Early signs of CWD in deer are subtle or not easily noticeable. It’s important to emphasize that, it’s not always possible to detect CWD in living deer with visual observation alone. The earliest signs are usually the start of weight loss, subtle changes in behavior and mild disorientation. Lab tests are often necessary for confirmation.

4. Can CWD be destroyed by cooking?

No, cooking does not destroy CWD prions. Prions are extremely resistant to heat and other typical sterilization methods. Boiling, frying, or any other form of cooking will not make the meat from an infected animal safe to eat.

5. What states have CWD in deer?

As of November 2023, CWD has been reported in free-ranging cervids in 414 counties across 31 states, along with 16 states reporting the disease in farmed cervids. For the most up-to-date list it is best to check with your state wildlife agency or the United States Geological Survey (USGS).

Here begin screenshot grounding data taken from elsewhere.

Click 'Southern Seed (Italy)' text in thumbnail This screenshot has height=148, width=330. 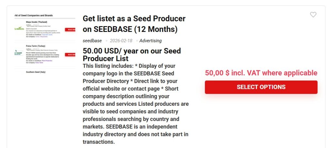pyautogui.click(x=36, y=72)
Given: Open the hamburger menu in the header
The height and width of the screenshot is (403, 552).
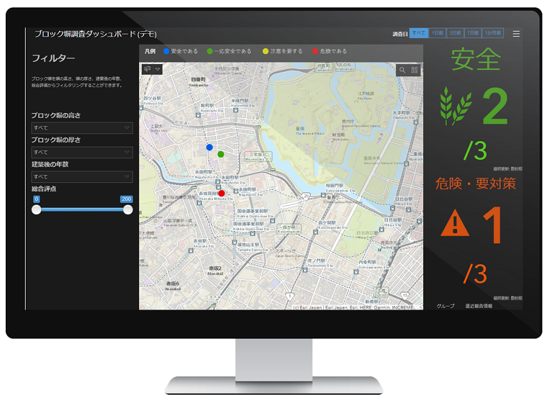Looking at the screenshot, I should (x=516, y=33).
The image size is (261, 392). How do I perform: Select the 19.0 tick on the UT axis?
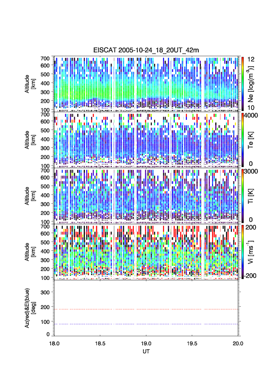tap(146, 343)

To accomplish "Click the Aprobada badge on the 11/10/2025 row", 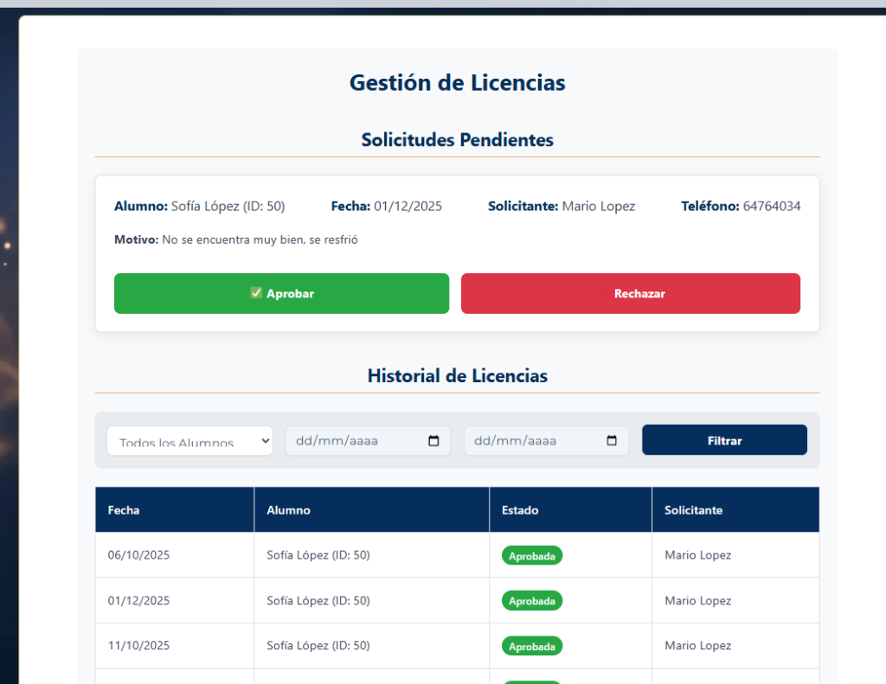I will coord(531,645).
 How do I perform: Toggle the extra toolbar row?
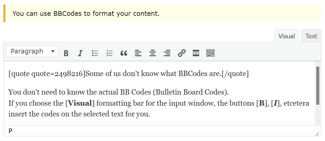[x=210, y=53]
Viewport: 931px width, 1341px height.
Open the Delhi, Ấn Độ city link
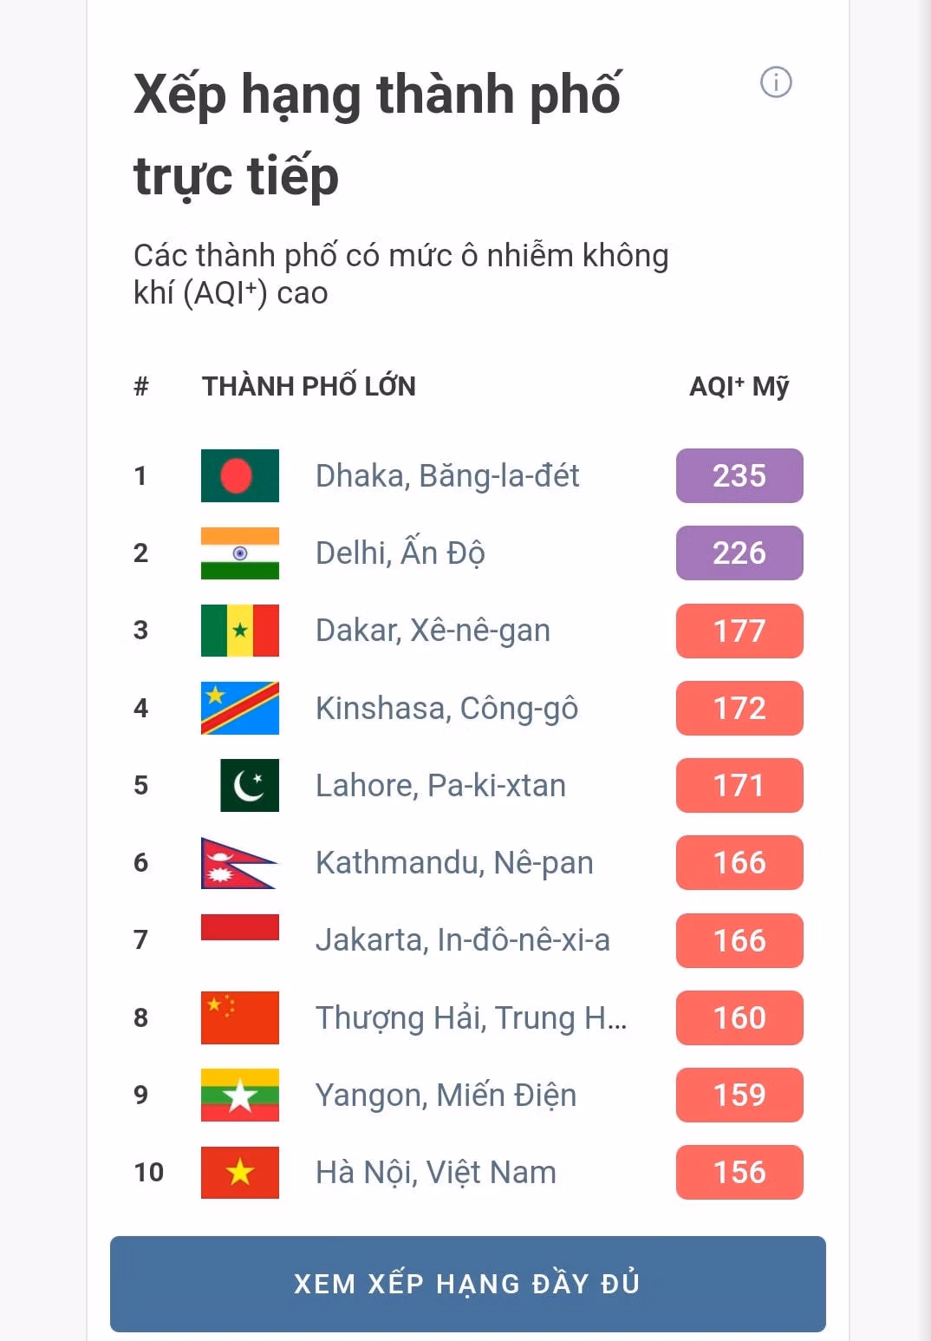(400, 553)
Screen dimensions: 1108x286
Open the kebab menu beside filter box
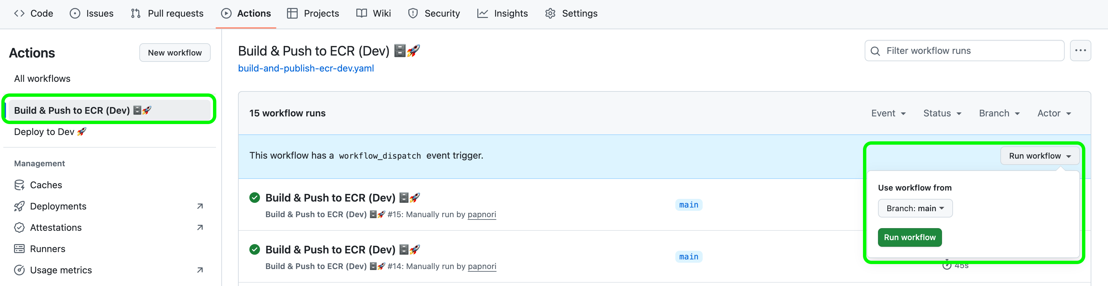(x=1080, y=50)
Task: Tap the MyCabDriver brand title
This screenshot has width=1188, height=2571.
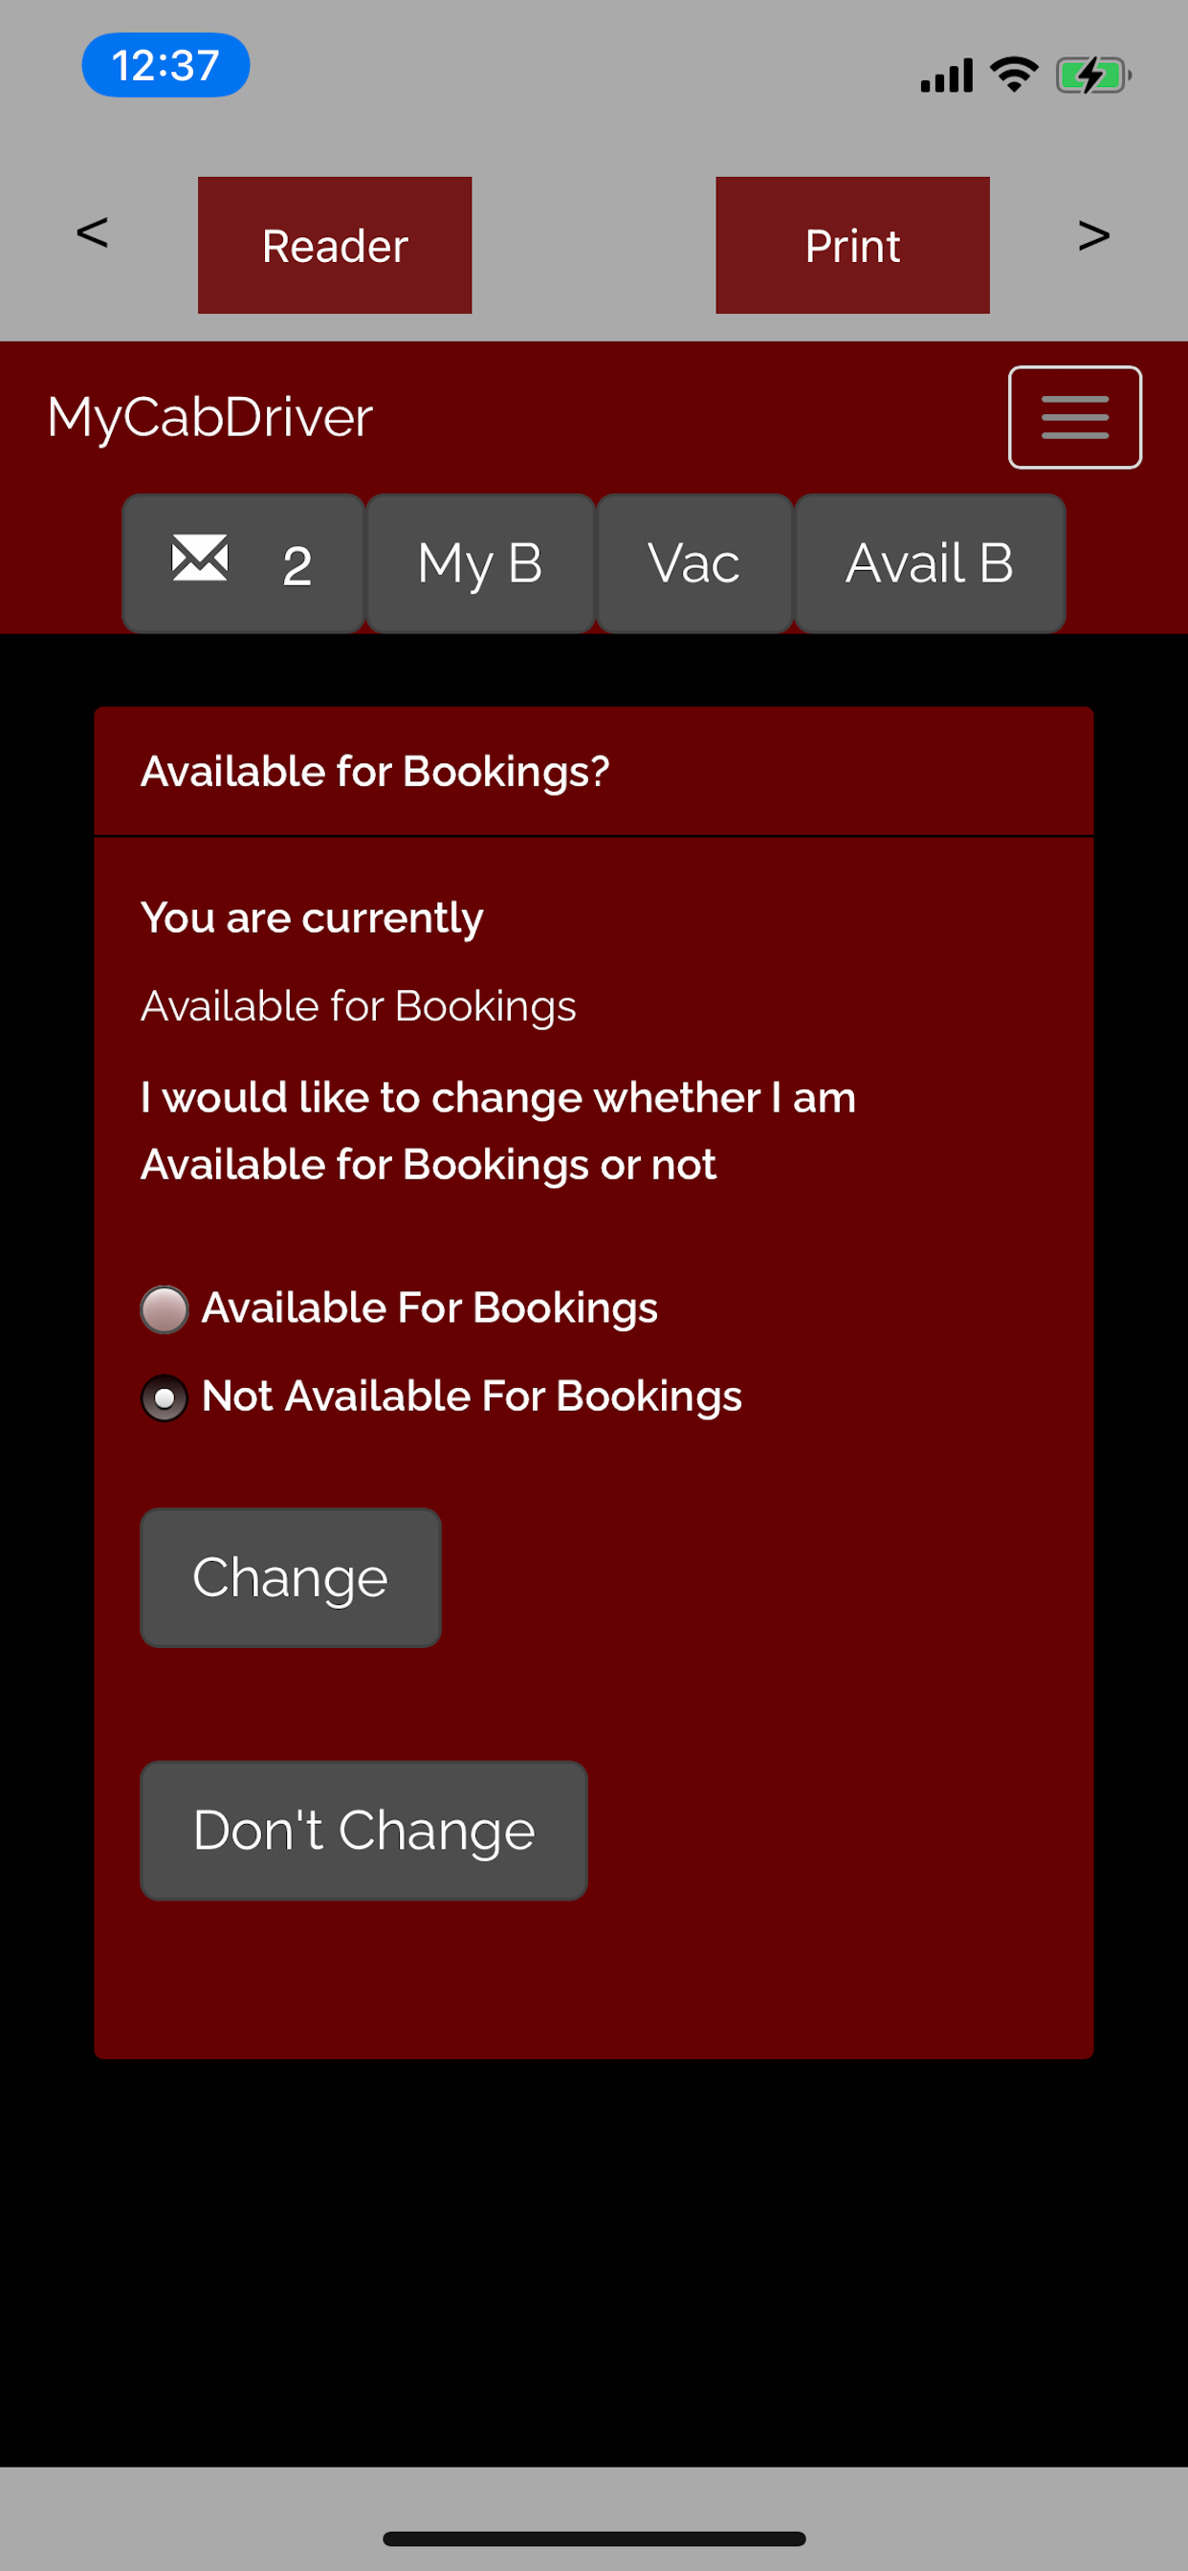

6. How long do deer with CWD live?

An infected deer can survive for 18 months to two years after infection. However, symptoms will progress as the disease advances.

7. Is CWD a virus or a bacteria?

No, CWD is caused by prions, which are misfolded proteins, not viruses or bacteria.

8. Can CWD spread through deer urine?

Yes, CWD prions can be found in the urine of infected deer. Using natural deer urine in areas with known CWD is not recommended.

9. What should you do if you harvest a deer that might have CWD?

It is best practice to avoid shooting an animal that is acting abnormally, or appears to be sick. Contact your state game and fish department if you find such an animal. If you have already harvested the deer, the best practice is to wear gloves when field dressing it and to get the carcass tested for CWD. If the deer tests positive, dispose of the meat at a designated disposal site, or follow the disposal method recommended by your state.

10. How do you test for CWD?

CWD testing is done by taking samples from the soft tissue of the upper spine and skull. These samples are then tested in a lab for the presence of prions.

11. What are the chances of a human contracting CWD?

Currently, there is no strong evidence of CWD occurring in humans and it’s unknown if a human can get infected by CWD prions. However, it is still best to adhere to the safety precautions recommended by health officials.

12. Are wild deer meat healthy?

Yes, if it is harvested from a healthy deer. Wild deer meat is one of the leanest, heart-healthiest meats available. It is low in fat, high in protein, and packed with beneficial nutrients. However, meat from CWD-infected deer should never be consumed.

13. How did CWD originate?

The origin of CWD is unknown. It was first observed in a captive deer in Colorado in 1967, and was initially misidentified as a case of malnutrition.

14. What is the latest research on CWD?

Ongoing research continues to investigate CWD, including trying to understand the complex transmission routes, to develop better diagnostics, and to look for ways to possibly mitigate the disease.

15. Is there any way to prevent CWD from spreading?

Prevention is difficult because of the prions’ persistence in the environment and the challenges in limiting contact between animals. The best prevention measures that can be taken now are to test harvested deer, dispose of carcasses properly, and adhere to state wildlife agency recommendations.

Conclusion

Chronic Wasting Disease is a serious threat to cervid populations and warrants continued vigilance and research. Understanding its nature, its symptoms, and the methods of transmission is crucial for both the protection of our wildlife and for ensuring public health. Staying informed and adhering to recommended safety protocols are essential to mitigating the risks associated with this enigmatic and dangerous prion disease.